But in terms of a human being, you’ll not find a more decent human being anywhere, and none of that viciousness changed him. He’s a recovering alcoholic, and he’s done all the things necessary to do that, and God is a paramount part of his life, and he puts his trust and faith in God, and that’s who he says he cares who judges him. All the rest of this was just noise to him, was not worthy of response, because he was just not gonna sully the office.

Now here we are, this is 2013, he’s been out of office for five years, and already — without a PR campaign, without a crisis PR management firm, without a studied media effort, just George W. Bush being who he is — he is experiencing a resurgence in likability, appreciation, love, whatever you want to call it, among young people who were not really old enough to fully appreciate how badly Bush was lied about.

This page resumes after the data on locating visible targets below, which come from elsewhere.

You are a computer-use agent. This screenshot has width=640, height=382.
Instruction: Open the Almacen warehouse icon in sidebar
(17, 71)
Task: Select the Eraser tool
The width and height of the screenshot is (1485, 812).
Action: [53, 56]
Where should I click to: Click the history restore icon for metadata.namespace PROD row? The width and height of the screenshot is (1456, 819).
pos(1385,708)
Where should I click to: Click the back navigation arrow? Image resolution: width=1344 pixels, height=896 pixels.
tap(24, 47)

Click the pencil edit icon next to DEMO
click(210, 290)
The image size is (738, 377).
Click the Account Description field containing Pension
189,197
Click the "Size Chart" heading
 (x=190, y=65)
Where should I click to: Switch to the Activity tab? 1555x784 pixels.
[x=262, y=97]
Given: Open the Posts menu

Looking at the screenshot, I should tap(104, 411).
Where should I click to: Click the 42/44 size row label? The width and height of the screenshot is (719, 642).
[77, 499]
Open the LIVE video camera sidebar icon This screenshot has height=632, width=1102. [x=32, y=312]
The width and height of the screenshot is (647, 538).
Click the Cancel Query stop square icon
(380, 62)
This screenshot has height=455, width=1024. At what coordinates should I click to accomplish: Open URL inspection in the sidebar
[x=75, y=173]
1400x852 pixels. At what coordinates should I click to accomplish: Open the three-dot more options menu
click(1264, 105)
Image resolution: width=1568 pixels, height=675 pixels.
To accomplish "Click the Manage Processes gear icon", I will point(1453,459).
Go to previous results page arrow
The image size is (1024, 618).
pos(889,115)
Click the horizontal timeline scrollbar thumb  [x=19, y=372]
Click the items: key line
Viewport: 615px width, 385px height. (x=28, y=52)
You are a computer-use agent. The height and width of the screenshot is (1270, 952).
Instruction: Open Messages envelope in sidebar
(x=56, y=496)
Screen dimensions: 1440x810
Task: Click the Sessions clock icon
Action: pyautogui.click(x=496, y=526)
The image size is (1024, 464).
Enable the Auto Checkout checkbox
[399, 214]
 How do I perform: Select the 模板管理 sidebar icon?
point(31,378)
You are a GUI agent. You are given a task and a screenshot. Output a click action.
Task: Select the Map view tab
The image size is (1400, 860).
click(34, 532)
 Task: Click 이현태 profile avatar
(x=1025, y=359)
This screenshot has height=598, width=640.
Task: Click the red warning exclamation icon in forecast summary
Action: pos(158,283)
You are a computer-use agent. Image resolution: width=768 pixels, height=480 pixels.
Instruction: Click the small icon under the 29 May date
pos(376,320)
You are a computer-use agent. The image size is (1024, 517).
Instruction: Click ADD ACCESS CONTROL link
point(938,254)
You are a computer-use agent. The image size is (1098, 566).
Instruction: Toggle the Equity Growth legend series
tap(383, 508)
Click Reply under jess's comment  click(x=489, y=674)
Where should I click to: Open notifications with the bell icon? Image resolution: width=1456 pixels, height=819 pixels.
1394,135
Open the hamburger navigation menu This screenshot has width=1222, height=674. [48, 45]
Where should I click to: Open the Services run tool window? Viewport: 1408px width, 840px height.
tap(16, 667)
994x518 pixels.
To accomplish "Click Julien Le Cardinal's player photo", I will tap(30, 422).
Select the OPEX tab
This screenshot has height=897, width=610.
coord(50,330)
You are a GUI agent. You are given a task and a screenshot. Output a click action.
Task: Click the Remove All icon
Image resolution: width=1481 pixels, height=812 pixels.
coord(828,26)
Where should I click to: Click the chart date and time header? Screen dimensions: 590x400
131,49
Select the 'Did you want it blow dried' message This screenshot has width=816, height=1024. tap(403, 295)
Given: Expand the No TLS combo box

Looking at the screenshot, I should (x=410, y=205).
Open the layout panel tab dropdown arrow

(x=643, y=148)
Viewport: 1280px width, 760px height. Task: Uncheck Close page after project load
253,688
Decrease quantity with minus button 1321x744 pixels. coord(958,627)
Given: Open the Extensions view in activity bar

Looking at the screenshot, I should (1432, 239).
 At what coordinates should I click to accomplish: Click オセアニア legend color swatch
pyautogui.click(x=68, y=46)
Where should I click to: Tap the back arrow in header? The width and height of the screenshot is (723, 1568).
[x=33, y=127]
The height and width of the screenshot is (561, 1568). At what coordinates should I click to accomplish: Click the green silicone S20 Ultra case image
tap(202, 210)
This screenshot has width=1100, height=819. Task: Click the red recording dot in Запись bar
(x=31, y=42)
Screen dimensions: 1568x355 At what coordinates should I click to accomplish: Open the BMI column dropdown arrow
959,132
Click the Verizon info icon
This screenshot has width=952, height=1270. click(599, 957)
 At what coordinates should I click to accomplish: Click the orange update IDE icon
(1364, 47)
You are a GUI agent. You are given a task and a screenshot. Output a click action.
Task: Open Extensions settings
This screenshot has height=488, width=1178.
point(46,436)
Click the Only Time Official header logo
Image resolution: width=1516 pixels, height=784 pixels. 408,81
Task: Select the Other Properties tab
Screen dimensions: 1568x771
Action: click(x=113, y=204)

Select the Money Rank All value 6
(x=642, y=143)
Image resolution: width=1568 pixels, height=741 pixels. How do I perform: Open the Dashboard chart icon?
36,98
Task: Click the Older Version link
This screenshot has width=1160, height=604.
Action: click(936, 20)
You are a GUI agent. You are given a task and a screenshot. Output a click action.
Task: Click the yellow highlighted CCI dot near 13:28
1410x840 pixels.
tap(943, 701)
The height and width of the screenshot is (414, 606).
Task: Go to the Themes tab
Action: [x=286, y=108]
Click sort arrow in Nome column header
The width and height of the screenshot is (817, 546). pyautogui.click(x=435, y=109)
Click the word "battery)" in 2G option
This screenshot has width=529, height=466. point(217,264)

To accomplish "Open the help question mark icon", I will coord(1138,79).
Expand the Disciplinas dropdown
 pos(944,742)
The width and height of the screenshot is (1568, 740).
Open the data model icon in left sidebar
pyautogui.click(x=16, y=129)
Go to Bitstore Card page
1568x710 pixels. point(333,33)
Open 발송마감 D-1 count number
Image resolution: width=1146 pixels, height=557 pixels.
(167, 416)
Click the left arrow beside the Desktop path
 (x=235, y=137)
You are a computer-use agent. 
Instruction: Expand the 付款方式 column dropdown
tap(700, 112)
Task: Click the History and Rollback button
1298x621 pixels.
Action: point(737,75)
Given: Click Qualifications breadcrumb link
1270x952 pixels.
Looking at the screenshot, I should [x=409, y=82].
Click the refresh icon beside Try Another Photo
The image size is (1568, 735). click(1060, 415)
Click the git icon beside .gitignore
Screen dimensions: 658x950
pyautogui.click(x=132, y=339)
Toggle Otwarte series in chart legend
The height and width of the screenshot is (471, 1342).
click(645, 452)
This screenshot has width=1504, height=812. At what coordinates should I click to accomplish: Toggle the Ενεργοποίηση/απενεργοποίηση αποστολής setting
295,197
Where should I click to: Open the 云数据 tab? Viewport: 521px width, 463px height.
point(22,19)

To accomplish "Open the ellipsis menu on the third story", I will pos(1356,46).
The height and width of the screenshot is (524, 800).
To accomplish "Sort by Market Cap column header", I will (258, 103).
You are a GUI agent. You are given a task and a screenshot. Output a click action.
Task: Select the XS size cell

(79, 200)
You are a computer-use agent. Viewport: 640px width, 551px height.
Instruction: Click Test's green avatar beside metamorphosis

So it’s not that big a leap for them to go from Bush being the absolute reprobate that the media portrayed him to being to being a cool hipster. He just is seen as a nice, cool hipster now. It does conflict somewhat with what they’ve been told. So I just find it fascinating, because here’s a guy who’s just stayed truly, totally dedicated to what he believes, unmoved and unwavered by all the external criticism — and it was vicious, and most people would have wilted under it after six months.

BREAK TRANSCRIPT

RUSH: The pope is being embraced by the left. By the way, if the pope can be embraced by the left, why not George W. Bush?